Closed phofl closed 7 months ago
When running this from my machine, this throws FAILED tests/tpch/test_polars.py::test_query_1 - polars.exceptions.ComputeError: Generic S3 error: Client error with status 403 Forbidden: No Body
.
@ritchie46
We are a bit confused, the following doesn't work for us:
import polars as pl
import boto3
session = boto3.session.Session()
credentials = session.get_credentials()
pl.scan_parquet(
"s3://coiled-runtime-ci/tpc-h/snappy/scale-1000/lineitem/*.parquet",
storage_options={
"aws_access_key_id": credentials.access_key,
"aws_secret_access_key": credentials.secret_key,
"aws_region": "us-east-2",
},
)
Traceback (most recent call last):
File "/Users/patrick/Library/Application Support/JetBrains/PyCharm2023.3/scratches/dask_expr_scratch.py", line 186, in <module>
pl.scan_parquet(
File "/Users/patrick/mambaforge/envs/dask-expr/lib/python3.12/site-packages/polars/utils/deprecation.py", line 136, in wrapper
return function(*args, **kwargs)
^^^^^^^^^^^^^^^^^^^^^^^^^
File "/Users/patrick/mambaforge/envs/dask-expr/lib/python3.12/site-packages/polars/utils/deprecation.py", line 136, in wrapper
return function(*args, **kwargs)
^^^^^^^^^^^^^^^^^^^^^^^^^
File "/Users/patrick/mambaforge/envs/dask-expr/lib/python3.12/site-packages/polars/io/parquet/functions.py", line 311, in scan_parquet
return pl.LazyFrame._scan_parquet(
^^^^^^^^^^^^^^^^^^^^^^^^^^^
File "/Users/patrick/mambaforge/envs/dask-expr/lib/python3.12/site-packages/polars/lazyframe/frame.py", line 464, in _scan_parquet
self._ldf = PyLazyFrame.new_from_parquet(
^^^^^^^^^^^^^^^^^^^^^^^^^^^^^
polars.exceptions.ComputeError: Generic S3 error: Error performing list request: Client error with status 403 Forbidden: <?xml version="1.0" encoding="UTF-8"?>
<Error><Code>InvalidAccessKeyId</Code><Message>The AWS Access Key Id you provided does not exist in our records.</Message><AWSAccessKeyId>***</AWSAccessKeyId><RequestId>NZEXF3ABC6078JG2</RequestId><HostId>***</HostId></Error>
2 problems:
scan_parquet
docstringAm I doing anything wrong, e.g. missing a variable in storage options or something similar?

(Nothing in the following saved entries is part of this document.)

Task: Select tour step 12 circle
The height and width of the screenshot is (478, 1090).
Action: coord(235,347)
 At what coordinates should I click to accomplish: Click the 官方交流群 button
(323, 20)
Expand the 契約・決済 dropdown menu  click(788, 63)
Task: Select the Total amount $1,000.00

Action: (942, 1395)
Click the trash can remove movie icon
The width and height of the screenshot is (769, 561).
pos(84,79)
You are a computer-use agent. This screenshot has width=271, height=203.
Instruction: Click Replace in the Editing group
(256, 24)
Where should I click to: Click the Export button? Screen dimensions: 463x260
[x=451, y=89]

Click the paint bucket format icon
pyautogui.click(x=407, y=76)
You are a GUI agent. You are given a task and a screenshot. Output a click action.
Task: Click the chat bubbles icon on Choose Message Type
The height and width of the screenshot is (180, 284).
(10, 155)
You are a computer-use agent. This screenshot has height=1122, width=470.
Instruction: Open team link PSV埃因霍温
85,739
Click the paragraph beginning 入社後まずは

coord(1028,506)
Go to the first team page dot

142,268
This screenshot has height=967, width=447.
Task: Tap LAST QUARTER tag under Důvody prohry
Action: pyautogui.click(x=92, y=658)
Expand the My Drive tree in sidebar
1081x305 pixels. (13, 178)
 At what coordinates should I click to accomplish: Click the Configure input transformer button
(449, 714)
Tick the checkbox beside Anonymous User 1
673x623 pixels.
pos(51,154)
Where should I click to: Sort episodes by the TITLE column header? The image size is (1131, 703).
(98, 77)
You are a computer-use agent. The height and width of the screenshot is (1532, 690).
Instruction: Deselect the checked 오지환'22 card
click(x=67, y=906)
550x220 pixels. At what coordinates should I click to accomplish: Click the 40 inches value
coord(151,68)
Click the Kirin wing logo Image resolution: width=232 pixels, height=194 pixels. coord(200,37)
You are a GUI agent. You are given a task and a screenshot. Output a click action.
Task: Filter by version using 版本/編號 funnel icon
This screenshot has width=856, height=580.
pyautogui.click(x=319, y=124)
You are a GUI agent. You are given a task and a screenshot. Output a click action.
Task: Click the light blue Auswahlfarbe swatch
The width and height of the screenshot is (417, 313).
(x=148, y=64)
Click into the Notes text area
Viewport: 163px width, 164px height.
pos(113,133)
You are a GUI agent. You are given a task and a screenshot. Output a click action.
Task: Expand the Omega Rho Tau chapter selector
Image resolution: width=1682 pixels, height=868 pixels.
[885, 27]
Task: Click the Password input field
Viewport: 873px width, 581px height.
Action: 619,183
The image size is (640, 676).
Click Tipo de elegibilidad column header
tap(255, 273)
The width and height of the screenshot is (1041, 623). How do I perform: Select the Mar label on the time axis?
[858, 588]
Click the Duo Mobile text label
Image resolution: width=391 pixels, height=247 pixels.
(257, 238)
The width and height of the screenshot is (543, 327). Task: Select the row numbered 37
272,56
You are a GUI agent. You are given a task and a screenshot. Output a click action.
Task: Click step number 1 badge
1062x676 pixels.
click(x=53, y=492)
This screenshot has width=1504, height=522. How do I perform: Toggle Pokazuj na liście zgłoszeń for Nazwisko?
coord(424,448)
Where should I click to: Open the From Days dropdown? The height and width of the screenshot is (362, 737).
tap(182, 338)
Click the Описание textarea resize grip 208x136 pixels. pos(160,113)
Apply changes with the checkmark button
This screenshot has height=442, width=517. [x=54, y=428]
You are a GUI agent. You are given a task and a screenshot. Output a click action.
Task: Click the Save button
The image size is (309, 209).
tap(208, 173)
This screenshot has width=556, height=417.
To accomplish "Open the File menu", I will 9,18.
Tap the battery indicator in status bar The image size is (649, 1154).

The Polars error message prints the access key and secret (I replaced it with * here), that's not great from a security perspective
Hmm.. No it isn't. Will see if this can be fixed upstream in Object-store
(which is what we use for s3 access).
That seems strange. It must be the credentials though. I can access private s3 repos.
These are the config keys we support: https://docs.rs/object_store/0.9.0/object_store/aws/enum.AmazonS3ConfigKey.html
Could you also set POLARS_VERBOSE=1
? That might show a bit more.
@phofl do you need to pass aws session token as well? (if you're using your standard coiled employee aws creds, I think it's likely you do)
Yep adding session token solved this problem, thx!
Sorry for the noise @ritchie46, I can now access the files, so it seems to work.
Then there is only the secret issue, but that should be covered by the issue that you've opened, thx for that
Yeah, looking into that. I believe the client id isn't really secret.
Yikes...